> **Description of the task**:
Take every line containing "display" out of the records.

Saved data entries
▬▬▬▬▬▬▬▬▬▬
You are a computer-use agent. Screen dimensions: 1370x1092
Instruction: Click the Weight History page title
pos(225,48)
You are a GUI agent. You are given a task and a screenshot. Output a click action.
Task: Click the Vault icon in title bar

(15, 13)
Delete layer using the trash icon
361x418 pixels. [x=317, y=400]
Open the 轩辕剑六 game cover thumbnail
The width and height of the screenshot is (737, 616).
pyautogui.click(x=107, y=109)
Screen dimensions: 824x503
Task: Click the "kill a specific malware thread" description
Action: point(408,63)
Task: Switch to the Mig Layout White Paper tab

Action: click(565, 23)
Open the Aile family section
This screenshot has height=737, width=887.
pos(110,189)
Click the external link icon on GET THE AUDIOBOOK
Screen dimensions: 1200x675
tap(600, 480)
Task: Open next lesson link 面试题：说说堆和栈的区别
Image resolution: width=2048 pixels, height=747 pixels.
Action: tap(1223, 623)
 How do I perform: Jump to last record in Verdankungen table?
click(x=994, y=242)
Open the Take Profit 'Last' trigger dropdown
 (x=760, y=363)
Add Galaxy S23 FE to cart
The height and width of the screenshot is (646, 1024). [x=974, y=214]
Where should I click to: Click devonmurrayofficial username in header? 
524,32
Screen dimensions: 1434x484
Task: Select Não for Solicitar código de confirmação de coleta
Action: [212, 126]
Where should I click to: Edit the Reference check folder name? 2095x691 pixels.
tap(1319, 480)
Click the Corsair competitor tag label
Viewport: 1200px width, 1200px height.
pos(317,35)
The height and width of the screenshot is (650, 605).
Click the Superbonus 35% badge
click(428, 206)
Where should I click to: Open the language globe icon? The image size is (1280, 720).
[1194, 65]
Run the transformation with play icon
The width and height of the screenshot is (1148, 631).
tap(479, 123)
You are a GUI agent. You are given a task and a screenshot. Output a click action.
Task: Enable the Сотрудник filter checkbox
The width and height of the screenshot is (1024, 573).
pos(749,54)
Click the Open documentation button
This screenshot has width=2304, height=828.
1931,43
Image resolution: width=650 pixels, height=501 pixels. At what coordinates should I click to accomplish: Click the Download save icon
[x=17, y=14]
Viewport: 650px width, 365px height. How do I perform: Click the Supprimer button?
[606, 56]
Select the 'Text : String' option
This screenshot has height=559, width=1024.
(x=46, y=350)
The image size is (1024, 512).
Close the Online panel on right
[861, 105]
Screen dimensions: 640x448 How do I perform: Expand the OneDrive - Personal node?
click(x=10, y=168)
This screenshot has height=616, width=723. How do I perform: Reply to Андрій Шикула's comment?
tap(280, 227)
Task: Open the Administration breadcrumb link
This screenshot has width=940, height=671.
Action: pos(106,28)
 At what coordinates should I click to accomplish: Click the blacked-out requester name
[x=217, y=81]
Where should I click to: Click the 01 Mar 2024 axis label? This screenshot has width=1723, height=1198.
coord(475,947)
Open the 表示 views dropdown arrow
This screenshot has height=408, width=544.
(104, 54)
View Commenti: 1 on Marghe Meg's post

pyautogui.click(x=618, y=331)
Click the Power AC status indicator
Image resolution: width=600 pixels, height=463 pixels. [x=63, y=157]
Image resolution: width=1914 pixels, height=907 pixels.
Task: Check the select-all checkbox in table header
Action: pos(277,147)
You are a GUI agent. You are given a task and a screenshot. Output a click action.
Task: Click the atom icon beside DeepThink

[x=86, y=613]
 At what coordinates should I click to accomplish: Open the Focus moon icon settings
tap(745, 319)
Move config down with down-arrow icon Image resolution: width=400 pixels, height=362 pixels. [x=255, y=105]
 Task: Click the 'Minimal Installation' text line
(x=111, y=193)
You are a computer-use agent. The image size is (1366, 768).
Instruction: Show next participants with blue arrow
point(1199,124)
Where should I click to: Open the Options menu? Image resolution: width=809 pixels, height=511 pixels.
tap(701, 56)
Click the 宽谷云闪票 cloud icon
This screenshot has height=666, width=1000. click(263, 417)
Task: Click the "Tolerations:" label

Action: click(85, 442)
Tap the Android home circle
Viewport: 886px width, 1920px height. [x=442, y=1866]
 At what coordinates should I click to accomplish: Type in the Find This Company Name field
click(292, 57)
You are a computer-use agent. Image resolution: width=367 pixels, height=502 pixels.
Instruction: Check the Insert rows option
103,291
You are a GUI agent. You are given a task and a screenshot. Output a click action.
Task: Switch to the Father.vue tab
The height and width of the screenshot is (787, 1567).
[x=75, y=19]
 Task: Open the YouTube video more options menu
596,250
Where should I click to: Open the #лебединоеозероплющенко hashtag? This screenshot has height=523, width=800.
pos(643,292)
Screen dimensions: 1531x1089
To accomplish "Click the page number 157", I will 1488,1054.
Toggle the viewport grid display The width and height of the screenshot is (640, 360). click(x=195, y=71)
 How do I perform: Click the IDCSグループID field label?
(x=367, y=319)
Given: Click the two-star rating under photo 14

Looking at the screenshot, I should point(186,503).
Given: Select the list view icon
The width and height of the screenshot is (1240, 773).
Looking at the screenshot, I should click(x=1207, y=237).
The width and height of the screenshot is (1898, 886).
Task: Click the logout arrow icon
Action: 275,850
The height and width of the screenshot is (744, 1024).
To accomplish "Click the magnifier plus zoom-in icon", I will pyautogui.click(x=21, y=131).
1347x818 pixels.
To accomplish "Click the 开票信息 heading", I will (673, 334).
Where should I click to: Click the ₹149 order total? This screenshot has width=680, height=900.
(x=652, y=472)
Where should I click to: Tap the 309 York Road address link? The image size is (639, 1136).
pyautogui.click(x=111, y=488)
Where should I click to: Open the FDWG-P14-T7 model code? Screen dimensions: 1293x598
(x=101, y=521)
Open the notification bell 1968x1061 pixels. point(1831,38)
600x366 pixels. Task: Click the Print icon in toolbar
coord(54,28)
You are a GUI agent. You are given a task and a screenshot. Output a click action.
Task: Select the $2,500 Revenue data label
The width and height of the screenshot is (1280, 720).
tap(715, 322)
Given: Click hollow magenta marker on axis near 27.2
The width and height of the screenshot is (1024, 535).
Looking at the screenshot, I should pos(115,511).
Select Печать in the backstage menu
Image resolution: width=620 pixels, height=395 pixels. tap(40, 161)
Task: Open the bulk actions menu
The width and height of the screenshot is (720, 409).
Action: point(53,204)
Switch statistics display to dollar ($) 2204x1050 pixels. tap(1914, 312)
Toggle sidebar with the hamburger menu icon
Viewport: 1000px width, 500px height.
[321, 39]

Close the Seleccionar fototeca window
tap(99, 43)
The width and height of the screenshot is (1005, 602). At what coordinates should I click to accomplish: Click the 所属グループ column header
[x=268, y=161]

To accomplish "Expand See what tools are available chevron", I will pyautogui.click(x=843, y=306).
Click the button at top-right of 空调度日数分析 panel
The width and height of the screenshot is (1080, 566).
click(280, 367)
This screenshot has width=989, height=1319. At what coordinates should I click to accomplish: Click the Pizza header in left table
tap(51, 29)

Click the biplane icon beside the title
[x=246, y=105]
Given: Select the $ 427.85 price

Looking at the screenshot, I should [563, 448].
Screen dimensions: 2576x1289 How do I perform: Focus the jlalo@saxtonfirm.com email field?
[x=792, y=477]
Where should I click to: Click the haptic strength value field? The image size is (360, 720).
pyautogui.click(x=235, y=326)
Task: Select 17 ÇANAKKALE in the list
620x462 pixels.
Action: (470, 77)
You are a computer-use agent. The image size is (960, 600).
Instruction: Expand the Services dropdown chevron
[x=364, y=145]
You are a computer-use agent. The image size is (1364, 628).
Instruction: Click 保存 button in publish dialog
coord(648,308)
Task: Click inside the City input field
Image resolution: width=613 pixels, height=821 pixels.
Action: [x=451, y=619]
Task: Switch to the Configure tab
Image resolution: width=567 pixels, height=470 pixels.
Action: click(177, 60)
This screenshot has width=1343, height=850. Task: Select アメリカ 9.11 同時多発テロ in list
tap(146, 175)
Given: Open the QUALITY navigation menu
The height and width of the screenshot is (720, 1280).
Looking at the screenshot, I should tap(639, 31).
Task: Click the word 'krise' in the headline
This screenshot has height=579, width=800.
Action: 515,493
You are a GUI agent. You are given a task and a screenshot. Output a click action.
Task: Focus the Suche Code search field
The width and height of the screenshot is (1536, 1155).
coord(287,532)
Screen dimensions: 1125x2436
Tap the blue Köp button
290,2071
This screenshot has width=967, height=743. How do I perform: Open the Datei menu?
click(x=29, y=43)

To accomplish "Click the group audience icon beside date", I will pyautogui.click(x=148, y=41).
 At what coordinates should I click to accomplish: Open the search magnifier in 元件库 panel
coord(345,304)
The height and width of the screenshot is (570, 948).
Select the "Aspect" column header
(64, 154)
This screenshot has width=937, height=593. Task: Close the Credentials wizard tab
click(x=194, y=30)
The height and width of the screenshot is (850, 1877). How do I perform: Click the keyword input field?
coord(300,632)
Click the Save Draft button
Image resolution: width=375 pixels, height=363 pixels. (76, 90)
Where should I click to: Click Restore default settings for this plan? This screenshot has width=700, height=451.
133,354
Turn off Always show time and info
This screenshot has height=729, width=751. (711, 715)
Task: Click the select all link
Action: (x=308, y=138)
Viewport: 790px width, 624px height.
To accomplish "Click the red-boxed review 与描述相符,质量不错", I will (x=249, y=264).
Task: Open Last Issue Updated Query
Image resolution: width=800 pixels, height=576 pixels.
▬▬▬▬▬▬▬▬▬▬
> **Result of the exercise**:
Toggle the viewport grid display The width and height of the screenshot is (640, 360). click(x=195, y=71)
Switch statistics display to dollar ($) 2204x1050 pixels. tap(1914, 312)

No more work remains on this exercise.